Holocaust author to visit
Growing up amid the evidence of recent war in 1950s Germany, Ursula Hegi lived in a world of uneasy silence. When she tried to ask questions about the war that had transpired, adults gave only vague and reluctant answers, and said nothing about the Holocaust.
Hegi, who will lecture at UW–Madison April 2 at the State Historical Society, immigrated to the United States in 1964. Now an award-winning novelist and professor of creative writing at Eastern Washington University, she recently has returned to this troubling topic in her book, Tearing the Silence: On Being German in America (1997).
The book describes how Americans born in Germany during or shortly after the war found out about the Holocaust, and how they have — or haven’t — come to grips with it. .
“In some sense, immigrants always live between two worlds,” says Joe Salmons, director of the Max Kade Institute for German-American Studies, the principal sponsor of Hegi’s visit. “Tearing the Silence documents how German-born Americans define themselves in relation to this German legacy, but in a broader and distinctly American context.”
In addition to Tearing the Silence, Hegi also has written a number of novels, including Stones from the River (1994), another response to the silence from her childhood. Last fall, Kaukauna high school teacher Kari Nelson assigned Stones in her class, Justice, Law and Mercy.
“I felt the book would make the students think in a way they’ve never thought before,” Nelson says. “It challenged them to see how a singular event becomes injustice.”
Nelson plans on bringing 15-20 of those students to Madison for Hegi’s lecture.
“To see her in person will be the frosting on the cake,” Nelson says. She says she hopes the lecture will inspire the students to keep tackling difficult thematic literature and taking contemporary fiction seriously throughout their lives.

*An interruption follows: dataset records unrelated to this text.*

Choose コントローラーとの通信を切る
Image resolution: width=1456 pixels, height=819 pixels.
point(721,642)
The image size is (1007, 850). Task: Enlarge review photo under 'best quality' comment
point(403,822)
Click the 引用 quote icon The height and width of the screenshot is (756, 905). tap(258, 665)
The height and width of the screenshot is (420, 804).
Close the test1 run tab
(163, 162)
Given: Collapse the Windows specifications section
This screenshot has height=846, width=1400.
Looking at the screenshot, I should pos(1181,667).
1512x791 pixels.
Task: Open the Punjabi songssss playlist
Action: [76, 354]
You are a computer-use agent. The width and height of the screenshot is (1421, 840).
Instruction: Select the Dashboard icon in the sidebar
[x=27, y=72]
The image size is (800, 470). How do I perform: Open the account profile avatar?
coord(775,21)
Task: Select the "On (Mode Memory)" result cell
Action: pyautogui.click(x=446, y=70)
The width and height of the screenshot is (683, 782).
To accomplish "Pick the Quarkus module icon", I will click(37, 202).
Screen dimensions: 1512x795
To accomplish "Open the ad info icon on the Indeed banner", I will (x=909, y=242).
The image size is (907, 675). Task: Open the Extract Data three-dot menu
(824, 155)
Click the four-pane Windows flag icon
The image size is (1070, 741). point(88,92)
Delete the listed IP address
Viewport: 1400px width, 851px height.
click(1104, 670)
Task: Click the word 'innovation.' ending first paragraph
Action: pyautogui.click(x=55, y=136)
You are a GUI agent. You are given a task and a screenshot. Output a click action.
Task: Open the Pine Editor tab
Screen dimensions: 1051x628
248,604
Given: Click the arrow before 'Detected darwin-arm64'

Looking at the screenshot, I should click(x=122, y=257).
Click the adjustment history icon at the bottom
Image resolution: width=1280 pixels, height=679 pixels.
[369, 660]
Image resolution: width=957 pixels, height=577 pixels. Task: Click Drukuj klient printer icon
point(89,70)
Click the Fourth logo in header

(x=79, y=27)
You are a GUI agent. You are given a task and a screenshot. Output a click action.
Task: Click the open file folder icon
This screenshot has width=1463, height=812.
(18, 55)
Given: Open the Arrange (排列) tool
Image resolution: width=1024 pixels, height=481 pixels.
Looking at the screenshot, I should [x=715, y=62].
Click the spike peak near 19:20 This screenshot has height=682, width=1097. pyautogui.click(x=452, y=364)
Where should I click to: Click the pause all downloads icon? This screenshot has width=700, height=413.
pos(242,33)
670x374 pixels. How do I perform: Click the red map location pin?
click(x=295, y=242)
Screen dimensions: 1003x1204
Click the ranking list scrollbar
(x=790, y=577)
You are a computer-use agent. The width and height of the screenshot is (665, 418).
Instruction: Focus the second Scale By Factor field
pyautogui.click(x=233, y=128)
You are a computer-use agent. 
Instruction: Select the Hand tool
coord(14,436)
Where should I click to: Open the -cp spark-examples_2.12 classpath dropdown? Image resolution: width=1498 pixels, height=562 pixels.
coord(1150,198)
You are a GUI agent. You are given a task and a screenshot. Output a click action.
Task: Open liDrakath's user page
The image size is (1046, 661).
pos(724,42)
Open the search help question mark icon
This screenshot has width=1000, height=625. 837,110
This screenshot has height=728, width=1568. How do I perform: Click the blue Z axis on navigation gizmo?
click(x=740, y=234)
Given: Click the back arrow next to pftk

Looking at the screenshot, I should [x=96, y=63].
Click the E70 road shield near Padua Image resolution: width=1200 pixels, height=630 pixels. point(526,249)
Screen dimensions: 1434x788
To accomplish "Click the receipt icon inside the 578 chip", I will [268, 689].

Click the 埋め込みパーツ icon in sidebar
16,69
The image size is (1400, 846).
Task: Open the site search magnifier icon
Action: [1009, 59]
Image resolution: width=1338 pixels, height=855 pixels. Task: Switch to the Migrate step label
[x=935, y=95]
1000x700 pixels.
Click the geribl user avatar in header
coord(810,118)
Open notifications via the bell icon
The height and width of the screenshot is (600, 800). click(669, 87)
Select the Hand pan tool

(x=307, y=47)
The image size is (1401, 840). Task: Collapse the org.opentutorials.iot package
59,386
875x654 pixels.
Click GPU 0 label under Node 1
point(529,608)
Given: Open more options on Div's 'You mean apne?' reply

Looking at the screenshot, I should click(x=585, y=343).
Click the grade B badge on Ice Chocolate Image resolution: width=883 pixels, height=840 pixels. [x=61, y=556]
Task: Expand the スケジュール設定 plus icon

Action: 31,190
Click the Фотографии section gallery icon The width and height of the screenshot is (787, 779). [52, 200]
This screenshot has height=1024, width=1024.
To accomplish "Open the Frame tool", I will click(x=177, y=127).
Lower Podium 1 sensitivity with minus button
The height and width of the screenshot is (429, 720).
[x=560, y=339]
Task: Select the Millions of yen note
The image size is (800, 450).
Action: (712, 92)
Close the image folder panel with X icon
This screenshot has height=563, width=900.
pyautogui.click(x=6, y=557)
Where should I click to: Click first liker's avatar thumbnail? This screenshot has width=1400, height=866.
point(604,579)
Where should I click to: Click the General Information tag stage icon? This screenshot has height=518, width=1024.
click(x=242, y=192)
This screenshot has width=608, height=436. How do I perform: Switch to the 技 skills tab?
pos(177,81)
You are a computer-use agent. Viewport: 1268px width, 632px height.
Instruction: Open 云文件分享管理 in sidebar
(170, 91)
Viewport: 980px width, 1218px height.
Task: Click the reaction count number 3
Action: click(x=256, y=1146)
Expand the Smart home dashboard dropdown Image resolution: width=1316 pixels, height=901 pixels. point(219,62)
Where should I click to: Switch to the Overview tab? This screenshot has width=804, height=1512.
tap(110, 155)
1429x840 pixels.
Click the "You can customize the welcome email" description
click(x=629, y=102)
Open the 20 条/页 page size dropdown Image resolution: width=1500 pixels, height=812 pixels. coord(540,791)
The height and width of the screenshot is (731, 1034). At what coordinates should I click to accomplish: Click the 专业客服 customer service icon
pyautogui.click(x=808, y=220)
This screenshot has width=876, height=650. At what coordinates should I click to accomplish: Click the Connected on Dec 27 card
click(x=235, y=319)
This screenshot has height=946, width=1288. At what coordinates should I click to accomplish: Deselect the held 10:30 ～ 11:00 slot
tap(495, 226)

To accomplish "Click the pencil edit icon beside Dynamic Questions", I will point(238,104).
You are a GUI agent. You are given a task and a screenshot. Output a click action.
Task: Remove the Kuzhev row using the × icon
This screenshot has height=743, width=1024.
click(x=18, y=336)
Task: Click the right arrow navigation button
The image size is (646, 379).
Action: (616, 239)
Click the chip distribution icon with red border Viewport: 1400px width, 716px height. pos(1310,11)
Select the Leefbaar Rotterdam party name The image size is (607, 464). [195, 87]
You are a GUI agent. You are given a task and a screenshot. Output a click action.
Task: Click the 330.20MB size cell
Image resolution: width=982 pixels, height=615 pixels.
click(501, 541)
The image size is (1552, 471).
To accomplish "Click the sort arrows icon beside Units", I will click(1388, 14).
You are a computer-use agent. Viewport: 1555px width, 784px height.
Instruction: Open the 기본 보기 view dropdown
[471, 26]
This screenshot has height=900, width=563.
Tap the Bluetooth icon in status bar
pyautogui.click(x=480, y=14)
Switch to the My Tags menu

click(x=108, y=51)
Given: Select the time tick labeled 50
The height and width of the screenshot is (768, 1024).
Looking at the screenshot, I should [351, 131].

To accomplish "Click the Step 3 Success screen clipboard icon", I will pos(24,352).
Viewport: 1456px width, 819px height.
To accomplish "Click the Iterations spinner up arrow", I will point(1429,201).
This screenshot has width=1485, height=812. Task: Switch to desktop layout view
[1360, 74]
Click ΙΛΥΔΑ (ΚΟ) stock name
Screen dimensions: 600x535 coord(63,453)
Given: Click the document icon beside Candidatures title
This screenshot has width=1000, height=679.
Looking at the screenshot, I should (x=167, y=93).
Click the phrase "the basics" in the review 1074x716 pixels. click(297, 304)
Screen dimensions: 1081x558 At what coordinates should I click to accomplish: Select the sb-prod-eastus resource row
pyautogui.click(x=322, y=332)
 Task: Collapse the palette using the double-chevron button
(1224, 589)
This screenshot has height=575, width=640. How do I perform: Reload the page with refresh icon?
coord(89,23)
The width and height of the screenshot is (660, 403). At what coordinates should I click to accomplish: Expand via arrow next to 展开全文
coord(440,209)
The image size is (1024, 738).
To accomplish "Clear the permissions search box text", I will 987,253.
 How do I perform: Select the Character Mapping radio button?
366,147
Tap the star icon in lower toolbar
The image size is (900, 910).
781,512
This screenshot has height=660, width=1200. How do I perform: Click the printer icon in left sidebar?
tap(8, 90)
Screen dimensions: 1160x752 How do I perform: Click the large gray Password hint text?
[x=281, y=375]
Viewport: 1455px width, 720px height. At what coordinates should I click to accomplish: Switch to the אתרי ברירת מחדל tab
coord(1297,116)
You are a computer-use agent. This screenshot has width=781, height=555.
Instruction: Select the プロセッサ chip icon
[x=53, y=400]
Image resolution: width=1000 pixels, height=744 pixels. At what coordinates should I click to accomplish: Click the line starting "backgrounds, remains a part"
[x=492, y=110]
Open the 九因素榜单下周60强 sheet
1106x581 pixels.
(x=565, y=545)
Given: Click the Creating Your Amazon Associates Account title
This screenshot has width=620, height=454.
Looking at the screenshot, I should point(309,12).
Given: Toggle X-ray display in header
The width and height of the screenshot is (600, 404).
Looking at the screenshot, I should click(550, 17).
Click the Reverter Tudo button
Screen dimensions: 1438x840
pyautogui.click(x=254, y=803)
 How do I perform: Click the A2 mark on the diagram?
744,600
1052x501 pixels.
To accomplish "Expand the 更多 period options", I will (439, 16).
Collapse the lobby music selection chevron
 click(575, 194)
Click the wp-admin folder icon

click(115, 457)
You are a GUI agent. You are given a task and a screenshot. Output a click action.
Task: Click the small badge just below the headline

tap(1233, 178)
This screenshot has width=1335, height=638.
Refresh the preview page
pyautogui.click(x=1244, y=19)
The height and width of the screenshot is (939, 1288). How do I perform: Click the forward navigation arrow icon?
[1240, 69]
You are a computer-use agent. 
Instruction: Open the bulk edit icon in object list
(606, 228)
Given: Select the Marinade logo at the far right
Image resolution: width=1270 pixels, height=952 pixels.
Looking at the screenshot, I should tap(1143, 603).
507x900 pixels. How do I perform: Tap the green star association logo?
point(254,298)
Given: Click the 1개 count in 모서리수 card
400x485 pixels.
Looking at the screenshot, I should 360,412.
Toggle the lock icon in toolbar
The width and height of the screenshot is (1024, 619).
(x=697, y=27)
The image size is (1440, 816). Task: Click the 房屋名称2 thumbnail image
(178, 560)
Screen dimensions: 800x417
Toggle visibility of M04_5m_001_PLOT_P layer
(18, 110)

Free tickets to Ursula Hegi’s lecture are available through the Max Kade Institute, (608) 262-7546. The lecture will begin at 7 p.m. in the State Historical Society auditorium, 816 State St. The UW–Madison Creative Writing Program; the departments of German, Comparative Literature and History; and the B’nai B’rith Hillel Foundation will co- sponsor the visit and lecture. The University Lecture Committee and the Anonymous and Humanistic funds are providing additional funding.